With a byline like Zumbrunn’s it is a given that the photos are technically sophisticated and esthetically sound. An acclaimed studio photographer—who almost became an architect—he had already racked up 20 years behind the lens before his work made a name for himself in car photography, especially in the pages of the famous French magazine Automobiles Classiques which has featured his photos in over 130 editions from 1983 until today. “Studio” doesn’t mean he doesn’t go on location but that wherever he goes he creates a “box” (ca. 30 x 50 x 10 ft) in which to create controlled conditions to work his magic. Often enough though, clients who think only he can do their cars justice go to the trouble of shipping them to his studio near Zurich. The main purpose for this lengthy explanation is to establish that the photos in this book are not all specifically made for it but are selected from an existing collection. (It also means that Zumbrunn most likely had nothing to do with either selection of specific shots or the choice of cars.)
The general viewer would not know that the cars were shot at different times and places because all are photographed against a black background and on a grey, textured, unreflective surface. Speaking of reflections, the more photographically minded viewer cannot fail but notice that those interior shots that include any window glass will inevitably show the interior being reflected in the glass, an effect not helped by the black backdrop. Since the photos are taken over a period of time, in which the photographer’s skill and equipment changed, the viewer is left to wonder if the most drastic example of this (p. 101) is intentional “art” or from “the early phase.” (If you have the fourth book in this series you’ll notice that photographer Michael Furman does not use any such photos; surely no coincidence.) Most photos are of the whole car, from different angles, several taking full advantage of the landscape format’s 25” width when open. All, even the detail shots, are, for lack of a better word, “clinically correct”—no unusual perspectives or extreme close-ups. This is a conscious choice, not lack of creativity: Zumbrunn wants to enable the viewer to recognize and place everything he is shown. (If it matters to anyone, one car is not in standard factory trim and one is a replica.)

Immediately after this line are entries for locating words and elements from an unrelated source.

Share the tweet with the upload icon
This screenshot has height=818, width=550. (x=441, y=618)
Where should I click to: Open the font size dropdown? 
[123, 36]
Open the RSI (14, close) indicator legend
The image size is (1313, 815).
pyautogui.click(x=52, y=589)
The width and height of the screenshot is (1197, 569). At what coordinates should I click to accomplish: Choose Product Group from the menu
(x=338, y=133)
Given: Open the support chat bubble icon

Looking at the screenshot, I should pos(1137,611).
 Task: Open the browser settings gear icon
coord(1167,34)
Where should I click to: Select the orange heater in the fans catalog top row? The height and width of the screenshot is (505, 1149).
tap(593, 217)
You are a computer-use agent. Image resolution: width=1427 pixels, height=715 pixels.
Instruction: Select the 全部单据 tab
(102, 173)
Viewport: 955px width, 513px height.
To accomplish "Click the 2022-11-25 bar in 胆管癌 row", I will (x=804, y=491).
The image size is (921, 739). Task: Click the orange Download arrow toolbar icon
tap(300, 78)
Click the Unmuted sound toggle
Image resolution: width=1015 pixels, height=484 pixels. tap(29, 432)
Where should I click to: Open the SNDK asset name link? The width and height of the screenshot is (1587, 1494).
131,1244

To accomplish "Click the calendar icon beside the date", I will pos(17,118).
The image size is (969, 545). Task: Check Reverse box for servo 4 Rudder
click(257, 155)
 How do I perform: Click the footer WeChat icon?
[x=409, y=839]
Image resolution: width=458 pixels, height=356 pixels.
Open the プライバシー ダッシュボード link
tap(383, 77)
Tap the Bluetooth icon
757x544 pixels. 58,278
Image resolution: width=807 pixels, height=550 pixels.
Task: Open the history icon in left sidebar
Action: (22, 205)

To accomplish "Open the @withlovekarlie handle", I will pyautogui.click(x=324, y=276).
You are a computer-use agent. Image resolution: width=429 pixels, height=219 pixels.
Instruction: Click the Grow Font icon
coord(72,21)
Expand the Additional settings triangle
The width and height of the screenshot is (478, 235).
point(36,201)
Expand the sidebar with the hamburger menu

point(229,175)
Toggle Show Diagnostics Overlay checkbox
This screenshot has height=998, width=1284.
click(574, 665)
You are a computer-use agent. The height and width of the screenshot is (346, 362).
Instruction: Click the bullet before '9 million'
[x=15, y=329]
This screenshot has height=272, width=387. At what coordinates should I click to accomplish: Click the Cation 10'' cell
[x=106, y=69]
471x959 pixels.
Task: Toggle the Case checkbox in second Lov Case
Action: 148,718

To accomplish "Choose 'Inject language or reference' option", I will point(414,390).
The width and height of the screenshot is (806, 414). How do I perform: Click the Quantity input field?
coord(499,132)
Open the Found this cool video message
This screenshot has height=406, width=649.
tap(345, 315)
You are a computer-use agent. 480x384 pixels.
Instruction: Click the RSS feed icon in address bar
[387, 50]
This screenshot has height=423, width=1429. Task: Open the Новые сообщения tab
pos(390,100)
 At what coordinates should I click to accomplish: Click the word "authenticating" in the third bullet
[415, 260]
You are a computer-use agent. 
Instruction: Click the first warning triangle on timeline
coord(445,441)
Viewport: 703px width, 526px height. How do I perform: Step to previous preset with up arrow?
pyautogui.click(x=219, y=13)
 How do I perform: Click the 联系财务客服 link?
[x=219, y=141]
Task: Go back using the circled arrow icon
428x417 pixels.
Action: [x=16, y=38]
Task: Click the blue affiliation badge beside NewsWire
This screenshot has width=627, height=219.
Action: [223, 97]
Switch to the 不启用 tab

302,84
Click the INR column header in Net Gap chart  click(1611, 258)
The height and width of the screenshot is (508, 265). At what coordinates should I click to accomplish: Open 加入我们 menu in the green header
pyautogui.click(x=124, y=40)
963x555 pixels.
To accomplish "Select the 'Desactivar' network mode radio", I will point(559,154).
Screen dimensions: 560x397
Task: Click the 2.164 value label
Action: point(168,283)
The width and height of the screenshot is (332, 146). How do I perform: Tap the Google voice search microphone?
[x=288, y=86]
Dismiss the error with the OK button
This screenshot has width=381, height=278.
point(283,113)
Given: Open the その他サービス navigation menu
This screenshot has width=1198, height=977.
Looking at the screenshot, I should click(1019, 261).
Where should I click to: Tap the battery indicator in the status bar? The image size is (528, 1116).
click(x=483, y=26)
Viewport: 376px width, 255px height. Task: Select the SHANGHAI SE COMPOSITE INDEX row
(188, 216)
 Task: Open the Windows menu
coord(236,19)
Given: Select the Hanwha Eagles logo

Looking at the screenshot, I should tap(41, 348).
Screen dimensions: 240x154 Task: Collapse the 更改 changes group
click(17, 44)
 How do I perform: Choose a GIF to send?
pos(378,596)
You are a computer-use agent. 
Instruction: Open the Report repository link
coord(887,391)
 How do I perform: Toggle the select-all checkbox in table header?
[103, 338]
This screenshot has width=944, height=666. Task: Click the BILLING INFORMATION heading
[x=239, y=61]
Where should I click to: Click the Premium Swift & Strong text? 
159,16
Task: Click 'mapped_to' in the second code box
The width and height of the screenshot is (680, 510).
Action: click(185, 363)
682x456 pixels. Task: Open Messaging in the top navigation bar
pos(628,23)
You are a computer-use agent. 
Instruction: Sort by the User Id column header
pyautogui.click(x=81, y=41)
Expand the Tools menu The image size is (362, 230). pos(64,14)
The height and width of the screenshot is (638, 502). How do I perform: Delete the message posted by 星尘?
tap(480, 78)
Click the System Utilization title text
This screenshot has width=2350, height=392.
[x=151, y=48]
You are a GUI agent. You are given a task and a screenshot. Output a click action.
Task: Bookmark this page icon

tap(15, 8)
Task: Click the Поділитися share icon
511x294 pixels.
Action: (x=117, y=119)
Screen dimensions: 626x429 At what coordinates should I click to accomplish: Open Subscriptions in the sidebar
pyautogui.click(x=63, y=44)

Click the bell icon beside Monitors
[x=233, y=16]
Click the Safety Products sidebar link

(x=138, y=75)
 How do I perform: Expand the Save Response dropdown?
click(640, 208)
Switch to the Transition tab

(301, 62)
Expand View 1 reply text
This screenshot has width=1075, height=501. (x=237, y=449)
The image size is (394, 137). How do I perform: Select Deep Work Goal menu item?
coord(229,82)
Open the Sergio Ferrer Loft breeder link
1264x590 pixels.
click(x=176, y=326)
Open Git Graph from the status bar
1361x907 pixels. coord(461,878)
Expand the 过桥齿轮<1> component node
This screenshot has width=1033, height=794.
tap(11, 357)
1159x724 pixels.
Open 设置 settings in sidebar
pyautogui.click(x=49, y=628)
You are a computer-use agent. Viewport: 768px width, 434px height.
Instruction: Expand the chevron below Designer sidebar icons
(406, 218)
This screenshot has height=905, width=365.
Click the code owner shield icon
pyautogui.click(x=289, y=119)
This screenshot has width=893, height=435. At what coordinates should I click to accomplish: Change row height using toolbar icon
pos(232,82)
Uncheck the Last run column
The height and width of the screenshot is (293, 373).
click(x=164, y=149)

On the writing side, Heseltine’s 20-page Introduction deftly paints a cohesive picture of Ferrari highlights. Enzo’s early interests in becoming an opera singer or journalist being thwarted by lack of talent, his first automobile job test driving Lancia trucks converted to road cars, racing, wives, children, ups, downs, customers, wars, money, Ford—colorful, nuanced, human. Enzo Ferrari is an archetypal example of the connection between the characteristics of the maker and that which he makes. This section of the book is the only one to use archival period photos.
In chronological order each of the 40 cars is described on 6 to 8 pages, half of which photos. The photo captions are detailed and—sounds obvious but isn’t—specific to the photos. Heseltine (whose name you will recognize as a contributor to all sorts of motoring publications) has a really good handle on saying just enough to bring out each car’s specific attributes, its virtues and vices and overall place in the Ferrari pantheon. Useful information is given about the coachwork which, in the early cars especially, is a key aspect of their allure.
As all books in this series, it concludes with a collection of mini bios of designers and race drivers, a glossary, a museum directory, and an Index—and it doesn’t list the cars in the Table of Contents but only in the Index, and there only by model name and not year. The latter requires the reader to be already familiar with the subject in order to put it to good use.
All the books are also available in unabridged softcover editions but unless you are on a severe budget, get the hardcovers. These are substantial books with good, heavy paper that is simply too much for a flimsy softcover. Moreover, only a hardcover binding can have a properly rounded spine, making the book much more stable and durable.